CASGEVY™ (exagamglogene autotemcel [exa-cel]), a CRISPR/Cas9 genome-edited cell therapy, was approved by the U.S. FDA on 8 December 2023 for the treatment of sickle cell disease (SCD) in patients 12 years and older with recurrent vaso-occlusive crises (VOCs). This builds on the world’s first authorisation of the treatment by UK’s Medicines and Healthcare products Regulatory Agency (MHRA) on 15 November 2023.

RoslinCT and Vertex have worked closely on an adaptive basis as Vertex progressed with its clinical and regulatory development to advance this world first therapeutic to patients. RoslinCT is uniquely positioned to support the manufacturing of a broad range of highly complex autologous and allogeneic cell therapies, with unparalleled expertise in gene editing and industry-leading induced Pluripotent Stem Cell (iPSC) capabilities. Its state-of-the-art manufacturing facilities in Edinburgh, Scotland and Boston, US are purpose-built for cell therapy products.

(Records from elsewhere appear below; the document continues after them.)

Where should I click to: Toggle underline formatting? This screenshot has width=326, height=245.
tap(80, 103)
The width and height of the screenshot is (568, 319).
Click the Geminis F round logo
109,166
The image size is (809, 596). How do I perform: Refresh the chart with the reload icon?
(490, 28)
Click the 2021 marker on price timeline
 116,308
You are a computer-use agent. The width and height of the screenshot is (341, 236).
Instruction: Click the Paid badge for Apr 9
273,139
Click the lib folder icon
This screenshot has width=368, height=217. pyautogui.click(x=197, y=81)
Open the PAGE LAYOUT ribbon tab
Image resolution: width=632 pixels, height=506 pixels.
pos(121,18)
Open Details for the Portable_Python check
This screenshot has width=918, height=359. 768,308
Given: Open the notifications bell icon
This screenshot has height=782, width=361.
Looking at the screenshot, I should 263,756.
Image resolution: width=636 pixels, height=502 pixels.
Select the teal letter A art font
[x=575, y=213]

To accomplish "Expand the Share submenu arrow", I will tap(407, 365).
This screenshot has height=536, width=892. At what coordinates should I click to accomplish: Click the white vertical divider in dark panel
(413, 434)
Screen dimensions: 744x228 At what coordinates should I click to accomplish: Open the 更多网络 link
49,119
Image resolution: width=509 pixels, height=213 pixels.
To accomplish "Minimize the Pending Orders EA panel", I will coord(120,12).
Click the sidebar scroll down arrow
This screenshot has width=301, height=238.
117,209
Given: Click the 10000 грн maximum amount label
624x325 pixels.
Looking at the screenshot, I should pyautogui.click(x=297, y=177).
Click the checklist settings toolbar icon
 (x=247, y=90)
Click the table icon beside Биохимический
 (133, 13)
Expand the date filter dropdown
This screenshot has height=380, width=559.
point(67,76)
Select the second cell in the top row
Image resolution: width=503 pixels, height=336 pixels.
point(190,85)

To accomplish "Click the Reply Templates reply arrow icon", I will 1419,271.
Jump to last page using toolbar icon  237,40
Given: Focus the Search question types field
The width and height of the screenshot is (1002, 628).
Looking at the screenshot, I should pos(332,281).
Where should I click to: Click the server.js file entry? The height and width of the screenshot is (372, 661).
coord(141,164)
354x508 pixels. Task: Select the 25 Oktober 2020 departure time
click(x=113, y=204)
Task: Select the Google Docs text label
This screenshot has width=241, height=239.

The FDA is also undertaking a standard review of Exa-cel for transfusion-dependent beta thalassemia due by 20 March 2024.

Peter Coleman, UK Chief Executive Officer of RoslinCT said: “We are delighted that patients in both the US and UK are now able to access this transformational medicine. This approval by the FDA further demonstrates our world leading capabilities in development, support and manufacture cutting-edge cell and gene therapies such as CASGEVY. We are proud to have supported Vertex in achieving this significant milestone and look forward to supporting their team as they bring the first approved CRISPR treatment to patients in the US, UK and beyond.”